Question

Find $$z_{1} z_{2}$$ in polar form.$$z_{1}=\sqrt{5} \operator name{cis}\left(\frac{5 \pi}{8}\right) ; z_{2}=\sqrt{15} \operator name{cis}\left(\frac{\pi}{12}\right)$$

Answer

**step1** Understanding the problem

The problem asks us to find the product of two complex numbers, $$z_1$$ and $$z_2$$, which are given in polar form. The complex numbers are $$z_{1}=\sqrt{5} \operatorname{cis}\left(\frac{5 \pi}{8}\right)$$ and $$z_{2}=\sqrt{15} \operatorname{cis}\left(\frac{\pi}{12}\right)$$. We need to express the result, $$z_1 z_2$$, also in polar form.

**step2** Recalling the rule for multiplying complex numbers in polar form

When multiplying two complex numbers given in polar form, say $$z_1 = r_1 \operatorname{cis}(\theta_1)$$ and $$z_2 = r_2 \operatorname{cis}(\theta_2)$$, the rule is to multiply their moduli (the 'r' values) and add their arguments (the '$$\theta$$' values). The product will be $$z_1 z_2 = (r_1 r_2) \operatorname{cis}(\theta_1 + \theta_2)$$.

**step3** Identifying the moduli and arguments of the given complex numbers

From the given complex number $$z_{1}=\sqrt{5} \operatorname{cis}\left(\frac{5 \pi}{8}\right)$$:
The modulus $$r_1 = \sqrt{5}$$.
The argument $$\theta_1 = \frac{5 \pi}{8}$$.
From the given complex number $$z_{2}=\sqrt{15} \operatorname{cis}\left(\frac{\pi}{12}\right)$$:
The modulus $$r_2 = \sqrt{15}$$.
The argument $$\theta_2 = \frac{\pi}{12}$$.
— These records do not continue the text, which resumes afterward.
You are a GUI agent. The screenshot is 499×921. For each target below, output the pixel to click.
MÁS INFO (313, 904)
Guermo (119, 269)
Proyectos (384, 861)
**step4** Calculating the modulus of the product

To find the modulus of the product $$z_1 z_2$$, we multiply the moduli $$r_1$$ and $$r_2$$:
$$r_1 r_2 = \sqrt{5} \times \sqrt{15}$$
We can combine the terms under a single square root sign:
$$r_1 r_2 = \sqrt{5 \times 15}$$
$$r_1 r_2 = \sqrt{75}$$
To simplify $$\sqrt{75}$$, we look for the largest perfect square factor of 75. We know that $$75 = 25 \times 3$$, and 25 is a perfect square ($$5^2$$).
$$r_1 r_2 = \sqrt{25 \times 3}$$
$$r_1 r_2 = \sqrt{25} \times \sqrt{3}$$
$$r_1 r_2 = 5\sqrt{3}$$
So, the modulus of the product $$z_1 z_2$$ is $$5\sqrt{3}$$.

**step5** Calculating the argument of the product

To find the argument of the product $$z_1 z_2$$, we add the arguments $$\theta_1$$ and $$\theta_2$$:
$$\theta_1 + \theta_2 = \frac{5 \pi}{8} + \frac{\pi}{12}$$
To add these fractions, we need a common denominator. The least common multiple (LCM) of 8 and 12 is 24.
Convert the first fraction:
$$\frac{5 \pi}{8} = \frac{5 \pi \times 3}{8 \times 3} = \frac{15 \pi}{24}$$
Convert the second fraction:
$$\frac{\pi}{12} = \frac{\pi \times 2}{12 \times 2} = \frac{2 \pi}{24}$$
Now, add the fractions with the common denominator:
$$\theta_1 + \theta_2 = \frac{15 \pi}{24} + \frac{2 \pi}{24}$$
$$\theta_1 + \theta_2 = \frac{15 \pi + 2 \pi}{24}$$
$$\theta_1 + \theta_2 = \frac{17 \pi}{24}$$
So, the argument of the product $$z_1 z_2$$ is $$\frac{17 \pi}{24}$$.

**step6** Forming the product in polar form

Now that we have the modulus and argument of the product, we can write $$z_1 z_2$$ in polar form:
$$z_1 z_2 = (r_1 r_2) \operatorname{cis}(\theta_1 + \theta_2)$$
$$z_1 z_2 = 5\sqrt{3} \operatorname{cis}\left(\frac{17 \pi}{24}\right)$$